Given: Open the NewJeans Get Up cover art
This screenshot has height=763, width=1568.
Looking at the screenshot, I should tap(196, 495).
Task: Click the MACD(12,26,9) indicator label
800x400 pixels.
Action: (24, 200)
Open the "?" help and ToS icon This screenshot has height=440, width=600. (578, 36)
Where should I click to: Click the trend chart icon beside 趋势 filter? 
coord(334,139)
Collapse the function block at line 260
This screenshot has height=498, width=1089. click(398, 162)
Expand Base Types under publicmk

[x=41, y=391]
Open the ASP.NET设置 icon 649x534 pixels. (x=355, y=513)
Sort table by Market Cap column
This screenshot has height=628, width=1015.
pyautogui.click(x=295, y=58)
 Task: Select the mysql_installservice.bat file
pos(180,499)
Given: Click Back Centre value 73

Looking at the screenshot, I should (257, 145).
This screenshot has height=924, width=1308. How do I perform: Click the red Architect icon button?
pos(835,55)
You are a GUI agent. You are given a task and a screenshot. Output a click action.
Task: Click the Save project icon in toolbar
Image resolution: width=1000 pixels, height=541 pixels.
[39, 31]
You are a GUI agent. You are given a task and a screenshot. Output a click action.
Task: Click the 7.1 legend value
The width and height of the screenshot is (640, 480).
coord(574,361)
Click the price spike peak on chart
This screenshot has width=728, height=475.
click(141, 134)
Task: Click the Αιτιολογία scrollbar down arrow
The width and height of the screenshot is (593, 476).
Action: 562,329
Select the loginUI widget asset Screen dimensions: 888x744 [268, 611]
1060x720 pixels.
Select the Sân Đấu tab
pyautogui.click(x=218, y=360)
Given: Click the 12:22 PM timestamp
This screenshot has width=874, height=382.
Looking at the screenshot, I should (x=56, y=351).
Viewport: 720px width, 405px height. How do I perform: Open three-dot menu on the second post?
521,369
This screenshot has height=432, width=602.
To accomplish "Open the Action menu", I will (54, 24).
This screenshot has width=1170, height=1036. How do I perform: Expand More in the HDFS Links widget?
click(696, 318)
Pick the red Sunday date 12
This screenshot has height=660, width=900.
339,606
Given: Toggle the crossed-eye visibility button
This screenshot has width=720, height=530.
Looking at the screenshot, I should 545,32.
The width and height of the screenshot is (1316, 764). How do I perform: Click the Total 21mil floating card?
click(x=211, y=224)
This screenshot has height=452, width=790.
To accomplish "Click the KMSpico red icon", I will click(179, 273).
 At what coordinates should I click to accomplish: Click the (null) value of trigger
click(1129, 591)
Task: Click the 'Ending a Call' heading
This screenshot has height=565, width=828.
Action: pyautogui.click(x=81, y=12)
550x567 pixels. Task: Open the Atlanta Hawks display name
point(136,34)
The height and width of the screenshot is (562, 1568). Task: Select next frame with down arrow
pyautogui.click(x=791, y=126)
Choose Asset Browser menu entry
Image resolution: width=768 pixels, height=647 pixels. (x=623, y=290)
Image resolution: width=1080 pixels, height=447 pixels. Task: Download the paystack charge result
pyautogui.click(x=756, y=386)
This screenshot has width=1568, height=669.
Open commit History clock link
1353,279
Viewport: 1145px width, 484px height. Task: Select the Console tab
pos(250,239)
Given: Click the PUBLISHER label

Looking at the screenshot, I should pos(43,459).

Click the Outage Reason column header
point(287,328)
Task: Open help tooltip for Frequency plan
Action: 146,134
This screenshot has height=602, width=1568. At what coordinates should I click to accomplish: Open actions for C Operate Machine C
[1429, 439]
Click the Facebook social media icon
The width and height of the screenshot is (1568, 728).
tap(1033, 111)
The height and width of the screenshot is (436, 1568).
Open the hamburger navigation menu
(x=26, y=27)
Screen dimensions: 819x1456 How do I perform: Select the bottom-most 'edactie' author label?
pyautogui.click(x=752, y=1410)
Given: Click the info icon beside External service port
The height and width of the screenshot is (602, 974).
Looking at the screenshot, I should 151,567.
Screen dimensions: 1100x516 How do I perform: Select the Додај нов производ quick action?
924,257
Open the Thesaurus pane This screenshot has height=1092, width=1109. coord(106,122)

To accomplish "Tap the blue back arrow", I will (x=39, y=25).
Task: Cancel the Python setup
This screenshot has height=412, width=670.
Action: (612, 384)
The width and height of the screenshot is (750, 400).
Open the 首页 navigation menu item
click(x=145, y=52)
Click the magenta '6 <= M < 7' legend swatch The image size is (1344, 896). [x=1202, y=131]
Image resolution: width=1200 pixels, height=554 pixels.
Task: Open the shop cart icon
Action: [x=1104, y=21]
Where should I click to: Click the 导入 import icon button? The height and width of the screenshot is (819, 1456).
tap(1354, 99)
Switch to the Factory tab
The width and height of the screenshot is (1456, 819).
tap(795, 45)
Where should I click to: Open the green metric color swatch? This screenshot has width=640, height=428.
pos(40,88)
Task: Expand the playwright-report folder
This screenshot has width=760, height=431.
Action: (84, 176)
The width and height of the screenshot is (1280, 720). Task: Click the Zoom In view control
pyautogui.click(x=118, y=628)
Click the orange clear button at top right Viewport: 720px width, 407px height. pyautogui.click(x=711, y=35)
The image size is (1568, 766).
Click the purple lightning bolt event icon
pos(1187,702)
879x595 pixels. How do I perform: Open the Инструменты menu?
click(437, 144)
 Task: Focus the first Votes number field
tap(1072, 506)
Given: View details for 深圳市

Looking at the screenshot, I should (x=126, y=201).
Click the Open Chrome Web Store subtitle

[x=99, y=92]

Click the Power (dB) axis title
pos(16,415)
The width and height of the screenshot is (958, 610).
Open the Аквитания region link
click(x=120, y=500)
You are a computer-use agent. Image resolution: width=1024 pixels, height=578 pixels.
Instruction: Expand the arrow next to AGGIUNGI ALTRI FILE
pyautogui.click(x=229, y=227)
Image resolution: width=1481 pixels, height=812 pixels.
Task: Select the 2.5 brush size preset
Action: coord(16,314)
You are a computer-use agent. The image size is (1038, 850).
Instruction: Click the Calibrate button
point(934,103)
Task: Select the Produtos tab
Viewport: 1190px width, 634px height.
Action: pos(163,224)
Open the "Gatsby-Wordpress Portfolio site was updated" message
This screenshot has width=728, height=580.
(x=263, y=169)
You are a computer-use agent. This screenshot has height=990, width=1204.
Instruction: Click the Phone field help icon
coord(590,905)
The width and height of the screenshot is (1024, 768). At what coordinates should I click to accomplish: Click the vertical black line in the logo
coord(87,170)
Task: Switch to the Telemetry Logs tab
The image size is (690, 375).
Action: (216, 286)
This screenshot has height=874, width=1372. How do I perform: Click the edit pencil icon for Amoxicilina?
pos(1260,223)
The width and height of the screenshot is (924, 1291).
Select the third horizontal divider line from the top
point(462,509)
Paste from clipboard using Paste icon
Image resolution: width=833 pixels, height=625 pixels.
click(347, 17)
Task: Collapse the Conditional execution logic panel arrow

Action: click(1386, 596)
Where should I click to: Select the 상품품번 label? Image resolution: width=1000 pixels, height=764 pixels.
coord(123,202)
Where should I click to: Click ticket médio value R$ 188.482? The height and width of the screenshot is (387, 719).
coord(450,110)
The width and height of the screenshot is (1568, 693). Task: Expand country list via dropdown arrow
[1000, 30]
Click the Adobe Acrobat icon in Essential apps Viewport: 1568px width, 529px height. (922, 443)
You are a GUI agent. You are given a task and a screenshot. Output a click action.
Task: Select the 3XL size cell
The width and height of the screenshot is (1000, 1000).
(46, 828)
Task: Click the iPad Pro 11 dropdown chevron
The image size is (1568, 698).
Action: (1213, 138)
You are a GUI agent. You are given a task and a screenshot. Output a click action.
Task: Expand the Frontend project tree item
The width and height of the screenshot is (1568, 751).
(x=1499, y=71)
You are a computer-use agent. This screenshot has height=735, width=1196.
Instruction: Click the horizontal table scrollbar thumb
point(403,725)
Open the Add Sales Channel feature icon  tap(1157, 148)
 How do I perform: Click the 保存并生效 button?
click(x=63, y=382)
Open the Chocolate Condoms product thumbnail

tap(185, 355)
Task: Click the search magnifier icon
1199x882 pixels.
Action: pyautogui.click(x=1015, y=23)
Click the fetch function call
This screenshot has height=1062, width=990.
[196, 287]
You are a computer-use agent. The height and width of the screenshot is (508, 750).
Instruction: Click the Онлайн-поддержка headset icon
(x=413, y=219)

|---|

### YOUR TASK
Reproduce the entries from the line containing "The width and height of the screenshot is (1568, 693)." through the line containing "Action: (1213, 138)", substituting "drop-down" for "dropdown" and changing nothing else.

### WORKED ANSWER
The width and height of the screenshot is (1568, 693). Task: Expand country list via drop-down arrow
[1000, 30]
Click the Adobe Acrobat icon in Essential apps Viewport: 1568px width, 529px height. (922, 443)
You are a GUI agent. You are given a task and a screenshot. Output a click action.
Task: Select the 3XL size cell
The width and height of the screenshot is (1000, 1000).
(46, 828)
Task: Click the iPad Pro 11 drop-down chevron
The image size is (1568, 698).
Action: (1213, 138)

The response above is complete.